Privilégier les bassins versants

Une agriculture moins vulnérable à la sécheresse
Le rapport recommande donc aux pouvoirs publics d'établir pour chaque bassin versant un bilan hydrique, en croisant les trois paramètres que sont les précipitations, les sols et les systèmes de culture dans cette zone. De telles études permettraient la mise en place d'accords de gestion volumétrique de l'eau, basés sur la solidarité entre les parties prenantes. Cette mesure "se justifie dans des situations de fort individualisme des irrigants, lorsque ceux-ci sont peu conscients des enjeux locaux de partage de l'eau à l'échelle du territoire", font-ils valoir. La tarification de l'eau, qui pourrait être modulable en fonction de la rareté, devra être élaborée suffisamment tôt "avant la campagne, pour que les irrigants puisse la prendre en compte dans leurs choix d'assolement".
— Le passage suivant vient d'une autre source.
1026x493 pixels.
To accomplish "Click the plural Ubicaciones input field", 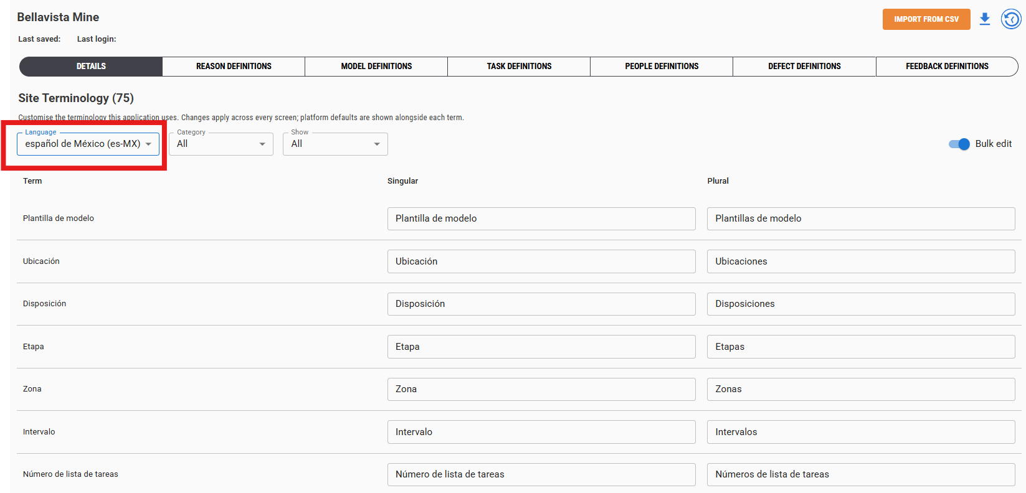I will coord(861,261).
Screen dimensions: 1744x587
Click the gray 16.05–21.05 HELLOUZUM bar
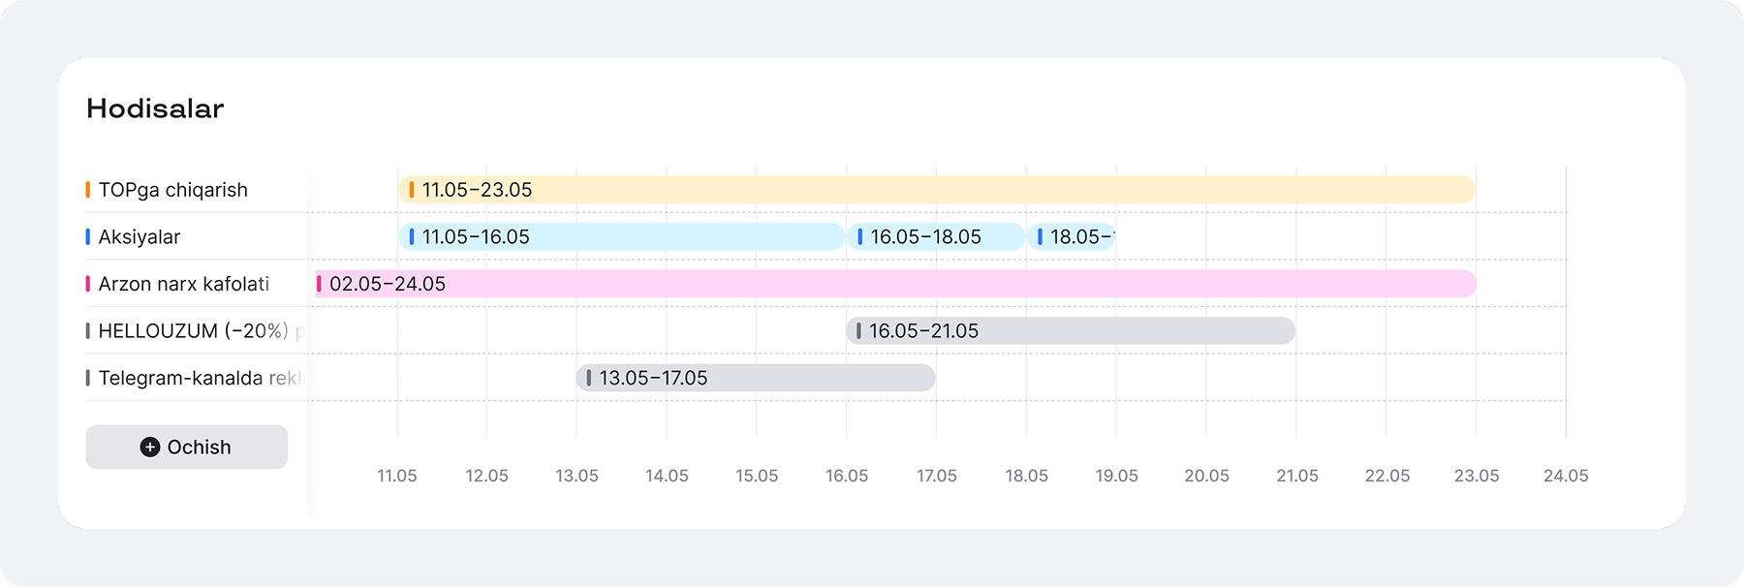(x=1071, y=330)
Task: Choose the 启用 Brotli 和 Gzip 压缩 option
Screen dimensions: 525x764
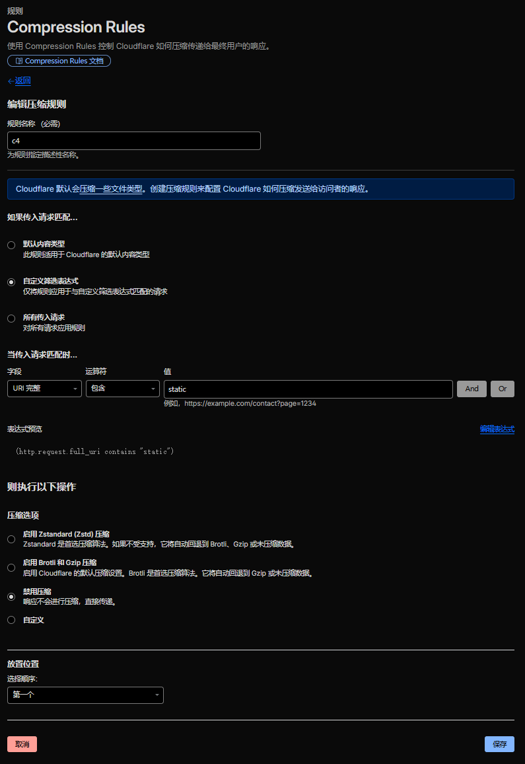Action: 11,568
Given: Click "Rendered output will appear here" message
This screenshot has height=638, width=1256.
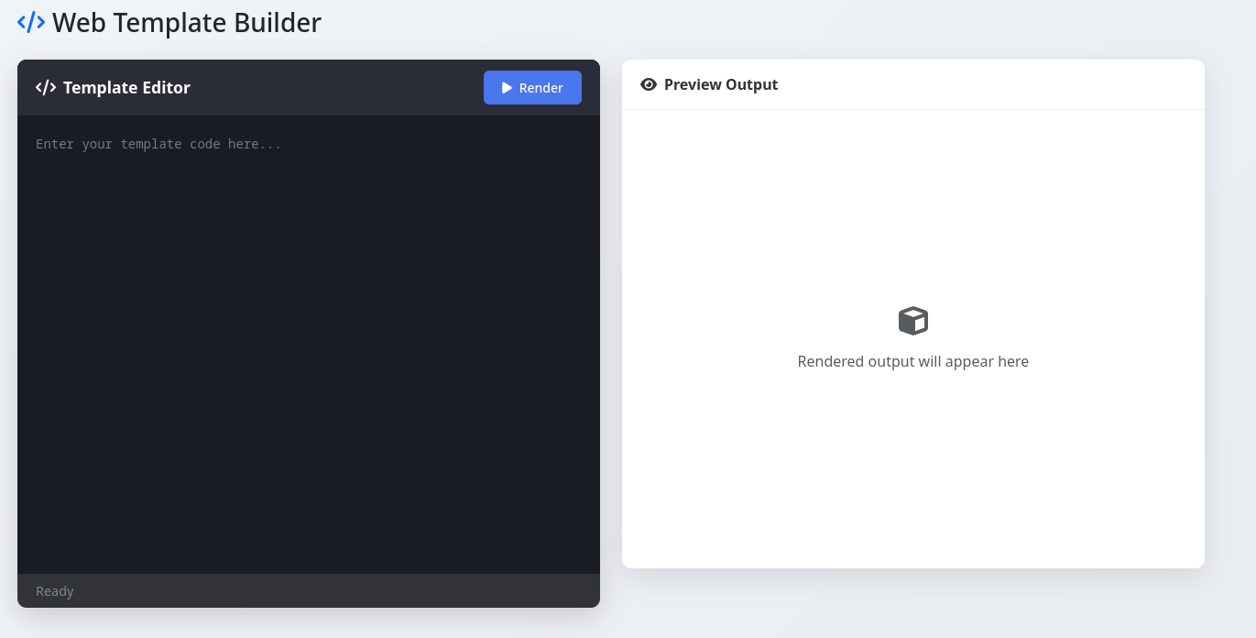Looking at the screenshot, I should click(913, 361).
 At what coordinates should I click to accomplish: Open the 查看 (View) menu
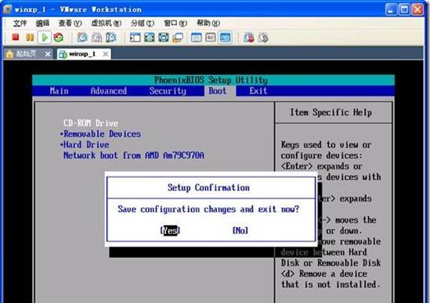click(x=70, y=23)

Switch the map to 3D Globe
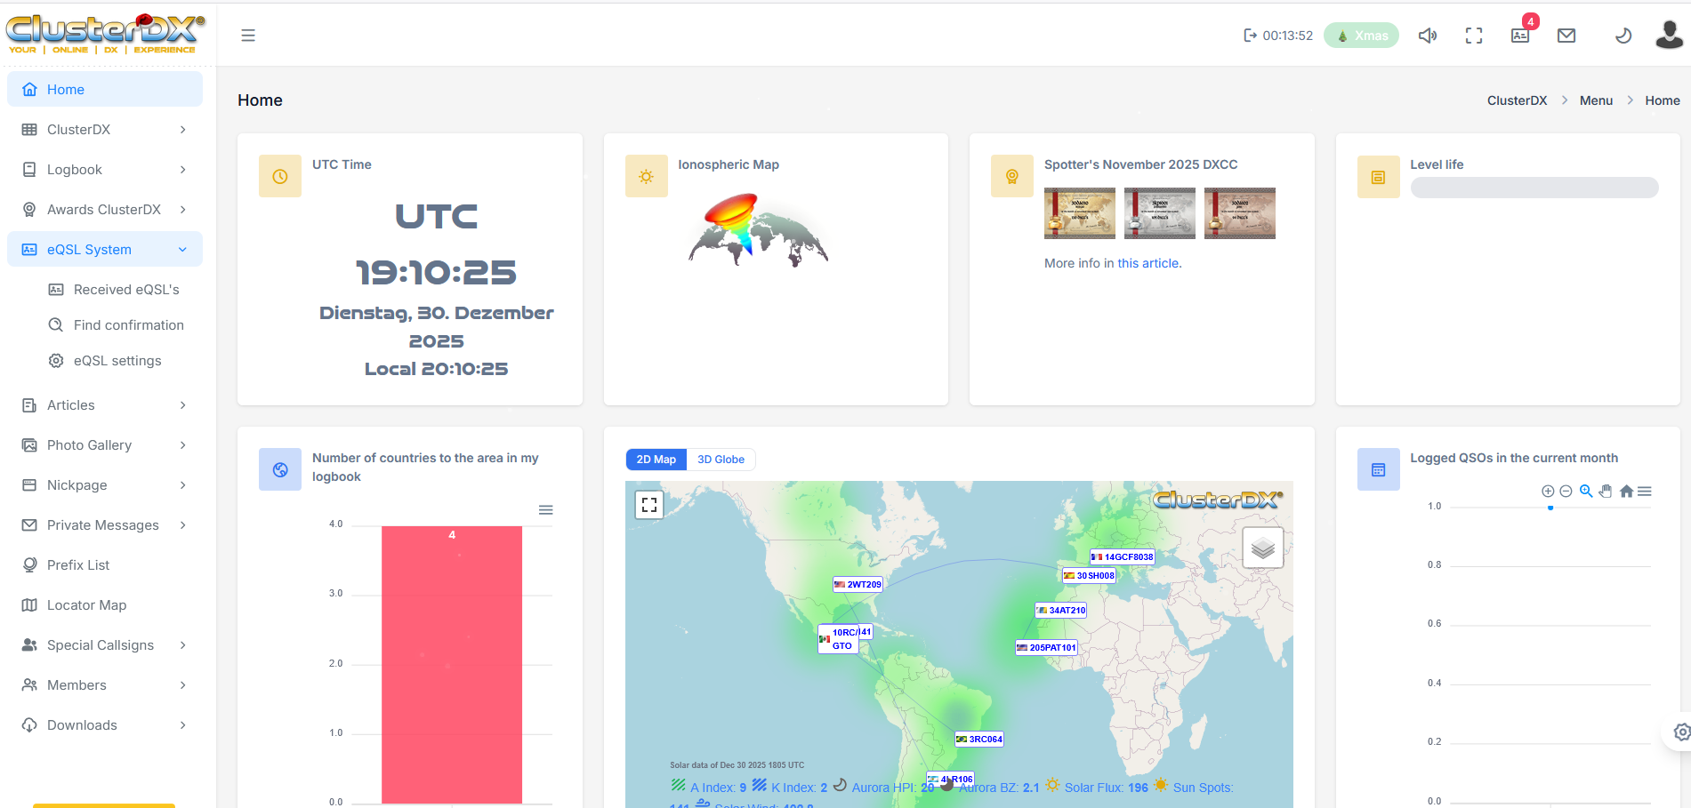[x=721, y=460]
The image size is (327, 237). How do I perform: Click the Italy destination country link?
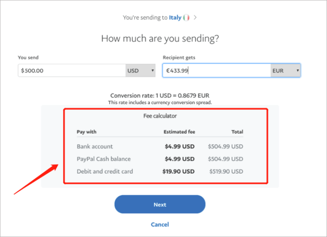(175, 18)
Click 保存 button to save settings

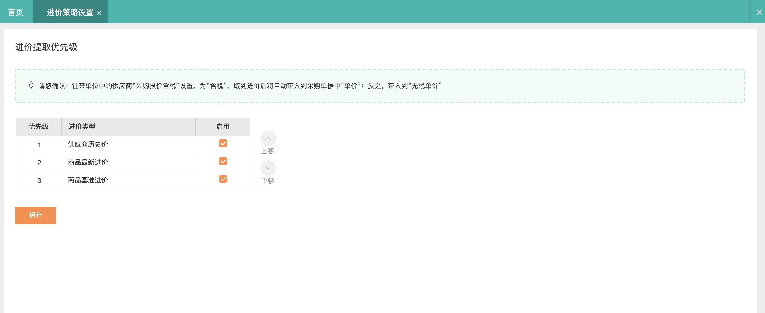36,215
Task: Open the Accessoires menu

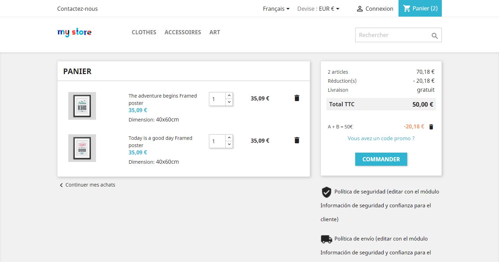Action: coord(183,32)
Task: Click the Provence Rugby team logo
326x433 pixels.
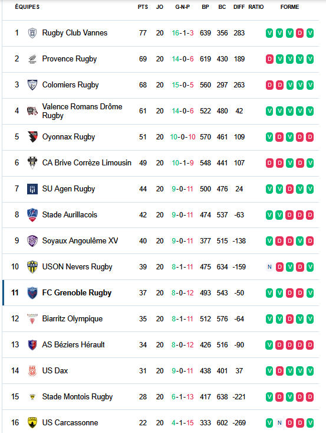Action: tap(32, 59)
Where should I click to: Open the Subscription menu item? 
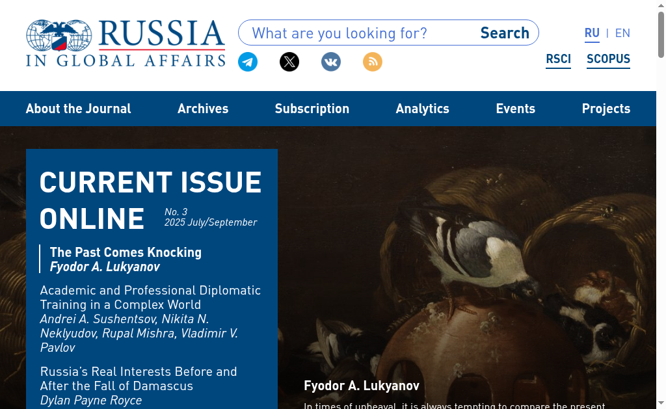[312, 109]
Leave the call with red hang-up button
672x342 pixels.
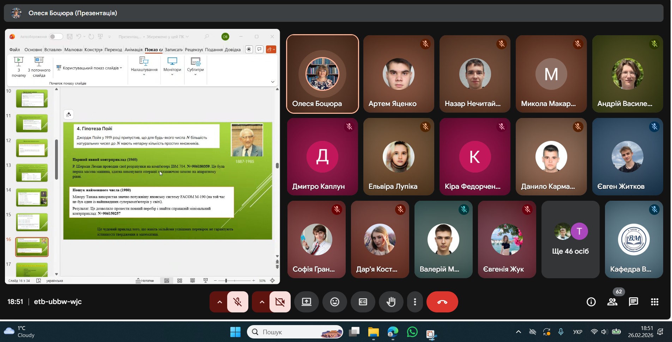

Les experts estiment par ailleurs que "des marges importantes de progrès" existent dans la sélection de variétés moins gourmandes en eau.

On sait déjà produire des maïs moins sensibles au manque d'eau pendant la période critique de la floraison.

Les cultures d'hiver pourraient être encouragées car elles présentent l'avantage de croître lorsque les pluies sont abondantes et l'évapotranspiration réduite.

"Les pistes les plus intéressantes" sont offertes par les espèces à fort enracinement, au feuillage réduit (minimisant la transpiration) et tolérantes à la sécheresse, en particulier le tournesol et le sorgho.

Les variétés précoces de tournesol sont d'excellentes candidates à un assolement alternatif en cas de sécheresse.

Le sorgho offre lui une bonne rentabilité, mais se posera le problème des débouchés.